Christopher Dresser founded Linthorpe Art Pottery in Middlesbrough in 1879 with a local entrepreneur John Harrison. Harrison had met Dresser at a lecture on Japanese Art he had given locally, and Dresser had been affected by the deprivation caused by high unemployment in the area and together they did something about it. Harrison owned a brickworks near Middlesbrough and it is from this red clay that most of the output was made. They aimed to create a model working environment with a highly trained workforce and fair pay regardless of gender.
Eventually the firm would go on to employ over 100 people, including skilled workers from the Staffordshire Potteries and artists trained at the Schools of Art, South Kensington. Dresser persuaded master potter Henry Tooth to oversee the production of ware and for three years Dresser himself was ‘Art Superintendent’ of the firm.
Although the work Dresser produced for Linthorpe was broadly inspired by his study of Japanese ceramics during his ground-breaking visit to Japan in 1876, characteristically he also drew from many other historicist sources including Roman glass and Peruvian and Fujian pottery, which he had studied in the British Museum. The wares at Linthorpe represent Dresser’s belief that the commonest materials can be transformed into things of beauty. Rich glazes & sculptural qualities revealed his skill in creating interesting and exciting shapes.
Although critically acclaimed and reasonably priced the pottery ran into difficulties in the late 1880s, due in part to the rising cost of materials and saturation of the market by similar products produced by the Bretby pottery formed by a partnership between potter William Ault and Henry Tooth, who had left Linthorpe in 1882, and eventually the pottery closed in 1889-91. Many of the Dresser moulds were bought by Ault Pottery, which had been set up by William Ault in 1887.
Christopher Dresser himself was later employed by the firm.
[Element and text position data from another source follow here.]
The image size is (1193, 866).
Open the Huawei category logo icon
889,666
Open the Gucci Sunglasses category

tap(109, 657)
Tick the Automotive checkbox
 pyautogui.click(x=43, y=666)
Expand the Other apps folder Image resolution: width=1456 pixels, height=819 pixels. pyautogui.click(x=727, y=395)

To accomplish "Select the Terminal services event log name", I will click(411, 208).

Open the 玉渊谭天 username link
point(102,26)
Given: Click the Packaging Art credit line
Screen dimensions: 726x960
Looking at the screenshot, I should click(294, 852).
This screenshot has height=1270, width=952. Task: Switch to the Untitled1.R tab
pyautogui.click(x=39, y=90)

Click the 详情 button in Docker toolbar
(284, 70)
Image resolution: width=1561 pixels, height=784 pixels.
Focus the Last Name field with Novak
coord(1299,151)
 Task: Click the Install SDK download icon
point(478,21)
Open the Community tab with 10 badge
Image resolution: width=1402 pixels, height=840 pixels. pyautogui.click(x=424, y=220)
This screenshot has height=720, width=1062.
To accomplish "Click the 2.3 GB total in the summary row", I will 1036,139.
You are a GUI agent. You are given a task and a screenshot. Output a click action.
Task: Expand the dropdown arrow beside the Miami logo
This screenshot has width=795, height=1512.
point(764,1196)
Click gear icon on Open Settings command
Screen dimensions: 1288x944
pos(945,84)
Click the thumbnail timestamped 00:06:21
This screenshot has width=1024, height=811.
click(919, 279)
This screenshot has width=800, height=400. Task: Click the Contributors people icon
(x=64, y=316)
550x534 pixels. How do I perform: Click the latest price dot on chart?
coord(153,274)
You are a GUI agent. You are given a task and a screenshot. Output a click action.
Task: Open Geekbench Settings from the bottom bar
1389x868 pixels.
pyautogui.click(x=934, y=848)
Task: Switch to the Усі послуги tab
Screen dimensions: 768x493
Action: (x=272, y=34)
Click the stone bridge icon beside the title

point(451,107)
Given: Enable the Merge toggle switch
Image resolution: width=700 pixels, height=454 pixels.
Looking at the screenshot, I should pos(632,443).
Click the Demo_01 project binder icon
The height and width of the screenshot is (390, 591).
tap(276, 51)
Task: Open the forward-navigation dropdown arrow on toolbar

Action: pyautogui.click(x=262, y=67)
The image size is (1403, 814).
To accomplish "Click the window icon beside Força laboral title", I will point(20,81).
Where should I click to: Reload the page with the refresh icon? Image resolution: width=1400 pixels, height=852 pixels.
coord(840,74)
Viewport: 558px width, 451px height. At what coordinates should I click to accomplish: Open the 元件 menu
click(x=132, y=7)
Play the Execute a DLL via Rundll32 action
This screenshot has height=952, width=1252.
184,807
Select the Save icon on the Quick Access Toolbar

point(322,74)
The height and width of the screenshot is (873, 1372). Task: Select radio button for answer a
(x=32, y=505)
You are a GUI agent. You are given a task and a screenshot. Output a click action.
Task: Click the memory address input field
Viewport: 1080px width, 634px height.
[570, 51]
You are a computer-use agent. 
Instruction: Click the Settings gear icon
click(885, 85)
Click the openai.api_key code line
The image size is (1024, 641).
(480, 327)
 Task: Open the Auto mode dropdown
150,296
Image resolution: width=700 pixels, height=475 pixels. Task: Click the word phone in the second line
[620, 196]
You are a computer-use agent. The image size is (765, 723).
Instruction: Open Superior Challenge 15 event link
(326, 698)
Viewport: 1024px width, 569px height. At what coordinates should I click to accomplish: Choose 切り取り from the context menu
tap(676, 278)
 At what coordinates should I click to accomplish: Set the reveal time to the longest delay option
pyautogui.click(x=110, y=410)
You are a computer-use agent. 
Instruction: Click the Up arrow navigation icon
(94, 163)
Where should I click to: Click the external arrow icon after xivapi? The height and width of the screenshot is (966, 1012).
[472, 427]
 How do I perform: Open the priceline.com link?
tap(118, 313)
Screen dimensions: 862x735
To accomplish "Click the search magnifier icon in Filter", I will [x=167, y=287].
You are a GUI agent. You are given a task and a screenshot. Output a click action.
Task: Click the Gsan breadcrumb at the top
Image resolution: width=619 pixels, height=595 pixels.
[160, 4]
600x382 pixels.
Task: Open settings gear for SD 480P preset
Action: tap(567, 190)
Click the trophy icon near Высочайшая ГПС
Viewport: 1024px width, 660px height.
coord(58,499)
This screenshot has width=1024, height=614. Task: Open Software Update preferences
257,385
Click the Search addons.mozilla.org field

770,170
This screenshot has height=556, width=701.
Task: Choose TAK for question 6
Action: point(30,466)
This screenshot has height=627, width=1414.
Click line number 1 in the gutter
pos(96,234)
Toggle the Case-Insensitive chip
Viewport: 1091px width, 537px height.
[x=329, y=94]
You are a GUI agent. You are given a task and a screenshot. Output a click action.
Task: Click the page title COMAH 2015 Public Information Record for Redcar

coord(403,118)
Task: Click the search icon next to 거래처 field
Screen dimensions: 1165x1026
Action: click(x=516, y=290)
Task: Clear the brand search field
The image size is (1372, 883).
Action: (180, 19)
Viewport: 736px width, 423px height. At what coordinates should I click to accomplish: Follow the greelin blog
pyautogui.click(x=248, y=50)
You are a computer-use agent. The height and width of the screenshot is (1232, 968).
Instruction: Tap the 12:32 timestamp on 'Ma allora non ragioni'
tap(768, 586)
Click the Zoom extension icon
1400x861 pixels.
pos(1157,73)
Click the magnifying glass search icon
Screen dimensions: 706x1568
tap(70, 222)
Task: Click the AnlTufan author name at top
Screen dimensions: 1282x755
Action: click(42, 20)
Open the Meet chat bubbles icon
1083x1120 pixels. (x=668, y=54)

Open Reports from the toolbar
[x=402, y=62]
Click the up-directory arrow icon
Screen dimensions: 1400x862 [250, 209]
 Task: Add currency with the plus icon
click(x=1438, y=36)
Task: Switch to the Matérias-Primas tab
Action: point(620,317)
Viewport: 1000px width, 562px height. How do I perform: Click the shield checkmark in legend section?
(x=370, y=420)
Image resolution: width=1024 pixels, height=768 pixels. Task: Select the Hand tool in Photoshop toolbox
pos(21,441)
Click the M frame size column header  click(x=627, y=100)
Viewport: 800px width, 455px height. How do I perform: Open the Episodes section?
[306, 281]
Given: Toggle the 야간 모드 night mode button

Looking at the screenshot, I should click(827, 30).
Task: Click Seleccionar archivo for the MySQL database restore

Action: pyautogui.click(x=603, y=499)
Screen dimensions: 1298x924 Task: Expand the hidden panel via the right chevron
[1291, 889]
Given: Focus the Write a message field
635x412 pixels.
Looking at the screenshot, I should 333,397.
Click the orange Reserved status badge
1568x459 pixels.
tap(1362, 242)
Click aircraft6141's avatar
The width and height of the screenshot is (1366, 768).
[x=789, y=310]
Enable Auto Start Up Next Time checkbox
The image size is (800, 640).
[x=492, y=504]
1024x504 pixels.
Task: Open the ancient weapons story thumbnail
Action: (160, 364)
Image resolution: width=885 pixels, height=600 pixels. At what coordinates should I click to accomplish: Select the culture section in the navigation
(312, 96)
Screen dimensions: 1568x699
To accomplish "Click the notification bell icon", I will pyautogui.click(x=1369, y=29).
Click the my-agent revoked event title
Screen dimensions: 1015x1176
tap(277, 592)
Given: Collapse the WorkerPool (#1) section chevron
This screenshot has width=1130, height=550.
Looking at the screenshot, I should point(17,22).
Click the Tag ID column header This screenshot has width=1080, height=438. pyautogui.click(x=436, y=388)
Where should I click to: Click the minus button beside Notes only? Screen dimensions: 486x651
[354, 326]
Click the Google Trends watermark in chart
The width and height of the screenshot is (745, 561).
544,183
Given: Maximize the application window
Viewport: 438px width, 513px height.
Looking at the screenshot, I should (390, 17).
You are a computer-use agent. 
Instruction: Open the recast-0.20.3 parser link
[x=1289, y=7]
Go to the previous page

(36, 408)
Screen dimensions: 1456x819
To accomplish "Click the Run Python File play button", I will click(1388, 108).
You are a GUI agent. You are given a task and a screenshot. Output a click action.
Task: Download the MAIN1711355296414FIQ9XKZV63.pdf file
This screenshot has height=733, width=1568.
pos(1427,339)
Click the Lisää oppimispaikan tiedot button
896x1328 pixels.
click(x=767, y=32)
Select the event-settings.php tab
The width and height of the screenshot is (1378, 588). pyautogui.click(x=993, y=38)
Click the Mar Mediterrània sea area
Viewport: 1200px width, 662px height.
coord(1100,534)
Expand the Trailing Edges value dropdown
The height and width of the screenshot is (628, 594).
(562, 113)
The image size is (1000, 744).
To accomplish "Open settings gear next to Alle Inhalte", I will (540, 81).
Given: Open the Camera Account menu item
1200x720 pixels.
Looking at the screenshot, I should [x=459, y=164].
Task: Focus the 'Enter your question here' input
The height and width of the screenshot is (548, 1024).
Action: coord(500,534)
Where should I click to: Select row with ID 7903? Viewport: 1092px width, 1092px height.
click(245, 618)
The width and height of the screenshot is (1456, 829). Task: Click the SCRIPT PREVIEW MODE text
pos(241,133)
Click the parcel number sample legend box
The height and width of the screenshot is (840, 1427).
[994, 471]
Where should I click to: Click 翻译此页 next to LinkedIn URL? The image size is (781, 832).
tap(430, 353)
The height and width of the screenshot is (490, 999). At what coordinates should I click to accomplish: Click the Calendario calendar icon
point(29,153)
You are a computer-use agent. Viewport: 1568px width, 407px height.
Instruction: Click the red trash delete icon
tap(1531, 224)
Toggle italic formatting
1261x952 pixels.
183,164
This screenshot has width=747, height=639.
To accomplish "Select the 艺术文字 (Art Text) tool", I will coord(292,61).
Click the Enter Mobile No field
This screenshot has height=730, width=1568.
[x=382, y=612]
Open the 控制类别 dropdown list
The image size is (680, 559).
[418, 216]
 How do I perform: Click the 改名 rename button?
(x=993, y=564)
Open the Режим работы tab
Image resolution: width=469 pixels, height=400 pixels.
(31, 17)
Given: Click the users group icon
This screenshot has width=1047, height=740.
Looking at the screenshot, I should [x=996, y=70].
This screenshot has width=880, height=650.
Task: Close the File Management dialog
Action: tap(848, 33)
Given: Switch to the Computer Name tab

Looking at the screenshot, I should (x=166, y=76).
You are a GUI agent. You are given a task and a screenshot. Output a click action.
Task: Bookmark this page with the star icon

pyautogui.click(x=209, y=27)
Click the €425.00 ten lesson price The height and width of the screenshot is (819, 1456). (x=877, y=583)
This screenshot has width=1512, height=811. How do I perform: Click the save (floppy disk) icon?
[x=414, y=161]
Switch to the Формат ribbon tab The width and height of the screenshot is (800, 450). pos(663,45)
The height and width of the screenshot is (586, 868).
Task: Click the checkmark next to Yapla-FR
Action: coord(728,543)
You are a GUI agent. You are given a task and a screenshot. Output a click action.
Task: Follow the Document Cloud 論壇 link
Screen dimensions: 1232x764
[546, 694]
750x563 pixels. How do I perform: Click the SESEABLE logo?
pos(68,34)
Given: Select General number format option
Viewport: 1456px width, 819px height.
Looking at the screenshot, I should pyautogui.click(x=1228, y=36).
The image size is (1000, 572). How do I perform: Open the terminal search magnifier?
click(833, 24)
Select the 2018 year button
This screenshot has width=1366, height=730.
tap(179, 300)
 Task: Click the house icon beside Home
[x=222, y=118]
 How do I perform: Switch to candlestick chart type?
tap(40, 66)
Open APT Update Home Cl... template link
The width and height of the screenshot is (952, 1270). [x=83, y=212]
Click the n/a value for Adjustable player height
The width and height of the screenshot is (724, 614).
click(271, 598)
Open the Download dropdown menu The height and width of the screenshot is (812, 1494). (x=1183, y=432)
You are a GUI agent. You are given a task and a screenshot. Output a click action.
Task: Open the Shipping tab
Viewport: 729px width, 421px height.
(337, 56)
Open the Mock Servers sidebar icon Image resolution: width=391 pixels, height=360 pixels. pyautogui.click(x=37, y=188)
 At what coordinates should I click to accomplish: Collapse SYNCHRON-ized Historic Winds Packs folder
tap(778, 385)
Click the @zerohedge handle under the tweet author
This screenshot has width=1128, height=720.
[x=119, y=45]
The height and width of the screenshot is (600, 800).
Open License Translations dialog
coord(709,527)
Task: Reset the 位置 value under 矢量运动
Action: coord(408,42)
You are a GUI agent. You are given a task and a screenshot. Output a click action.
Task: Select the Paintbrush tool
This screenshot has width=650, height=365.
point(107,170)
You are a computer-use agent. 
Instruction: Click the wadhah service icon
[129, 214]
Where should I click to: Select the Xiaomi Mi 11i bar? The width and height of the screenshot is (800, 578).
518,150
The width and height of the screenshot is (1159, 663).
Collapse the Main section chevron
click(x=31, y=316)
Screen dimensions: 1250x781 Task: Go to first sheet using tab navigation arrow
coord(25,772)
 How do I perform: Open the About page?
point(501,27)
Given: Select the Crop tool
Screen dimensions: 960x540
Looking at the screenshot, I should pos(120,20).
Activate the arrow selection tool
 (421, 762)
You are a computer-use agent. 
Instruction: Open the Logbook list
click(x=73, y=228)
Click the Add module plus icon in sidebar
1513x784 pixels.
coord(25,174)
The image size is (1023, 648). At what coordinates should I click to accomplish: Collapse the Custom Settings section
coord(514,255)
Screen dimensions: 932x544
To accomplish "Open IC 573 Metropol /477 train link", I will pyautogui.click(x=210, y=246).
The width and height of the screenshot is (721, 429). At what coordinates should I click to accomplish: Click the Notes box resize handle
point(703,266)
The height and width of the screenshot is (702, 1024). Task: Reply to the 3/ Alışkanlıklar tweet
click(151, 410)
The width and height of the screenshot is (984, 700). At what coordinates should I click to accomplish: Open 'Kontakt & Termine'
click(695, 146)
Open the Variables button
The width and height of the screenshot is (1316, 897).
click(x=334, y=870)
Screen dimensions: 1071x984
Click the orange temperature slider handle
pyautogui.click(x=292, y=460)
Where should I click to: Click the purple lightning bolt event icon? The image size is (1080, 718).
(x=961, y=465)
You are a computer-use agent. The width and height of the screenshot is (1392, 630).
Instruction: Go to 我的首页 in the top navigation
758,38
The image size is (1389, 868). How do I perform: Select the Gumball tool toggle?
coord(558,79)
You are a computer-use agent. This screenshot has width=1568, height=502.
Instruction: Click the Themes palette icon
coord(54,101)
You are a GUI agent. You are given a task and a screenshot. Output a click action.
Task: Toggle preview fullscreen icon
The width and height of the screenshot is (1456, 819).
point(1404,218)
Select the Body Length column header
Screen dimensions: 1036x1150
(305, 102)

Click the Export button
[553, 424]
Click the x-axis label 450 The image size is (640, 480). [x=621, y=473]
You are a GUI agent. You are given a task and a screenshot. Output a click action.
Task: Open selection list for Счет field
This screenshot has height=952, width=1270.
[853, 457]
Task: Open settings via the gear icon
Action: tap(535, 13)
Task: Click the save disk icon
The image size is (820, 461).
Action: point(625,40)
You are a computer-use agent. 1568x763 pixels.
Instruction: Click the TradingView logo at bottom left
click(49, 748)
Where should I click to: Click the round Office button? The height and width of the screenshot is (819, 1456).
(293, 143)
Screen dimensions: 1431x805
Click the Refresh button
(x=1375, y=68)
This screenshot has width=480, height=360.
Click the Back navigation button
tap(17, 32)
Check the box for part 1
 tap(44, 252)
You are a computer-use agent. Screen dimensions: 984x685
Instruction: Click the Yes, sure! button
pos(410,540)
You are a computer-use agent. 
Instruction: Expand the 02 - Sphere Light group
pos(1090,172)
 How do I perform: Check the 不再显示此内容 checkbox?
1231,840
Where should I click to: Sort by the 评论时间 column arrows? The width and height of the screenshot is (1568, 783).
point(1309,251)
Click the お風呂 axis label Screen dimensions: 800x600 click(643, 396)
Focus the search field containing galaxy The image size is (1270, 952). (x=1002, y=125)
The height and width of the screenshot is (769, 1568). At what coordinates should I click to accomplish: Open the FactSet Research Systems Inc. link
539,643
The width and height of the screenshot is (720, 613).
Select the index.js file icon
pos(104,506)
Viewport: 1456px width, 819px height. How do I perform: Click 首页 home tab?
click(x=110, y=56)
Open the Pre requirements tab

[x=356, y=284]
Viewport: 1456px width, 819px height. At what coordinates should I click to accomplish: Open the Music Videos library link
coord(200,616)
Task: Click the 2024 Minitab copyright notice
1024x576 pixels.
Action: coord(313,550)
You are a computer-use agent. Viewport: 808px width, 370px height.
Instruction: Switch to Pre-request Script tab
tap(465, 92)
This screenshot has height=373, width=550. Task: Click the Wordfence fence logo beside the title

His contract, signed in May 1893, paid £400 over three years. It specified he should travel to the factory twice a year, with first-class train expenses and a guinea a day for hotel costs for up to three days. On his visit he was to “inspect the production of objects”, “instruct the workmen” and “criticise objects already made”. The Ault Pottery was the last of three ceramic firms in the north of England with which Dresser was associated.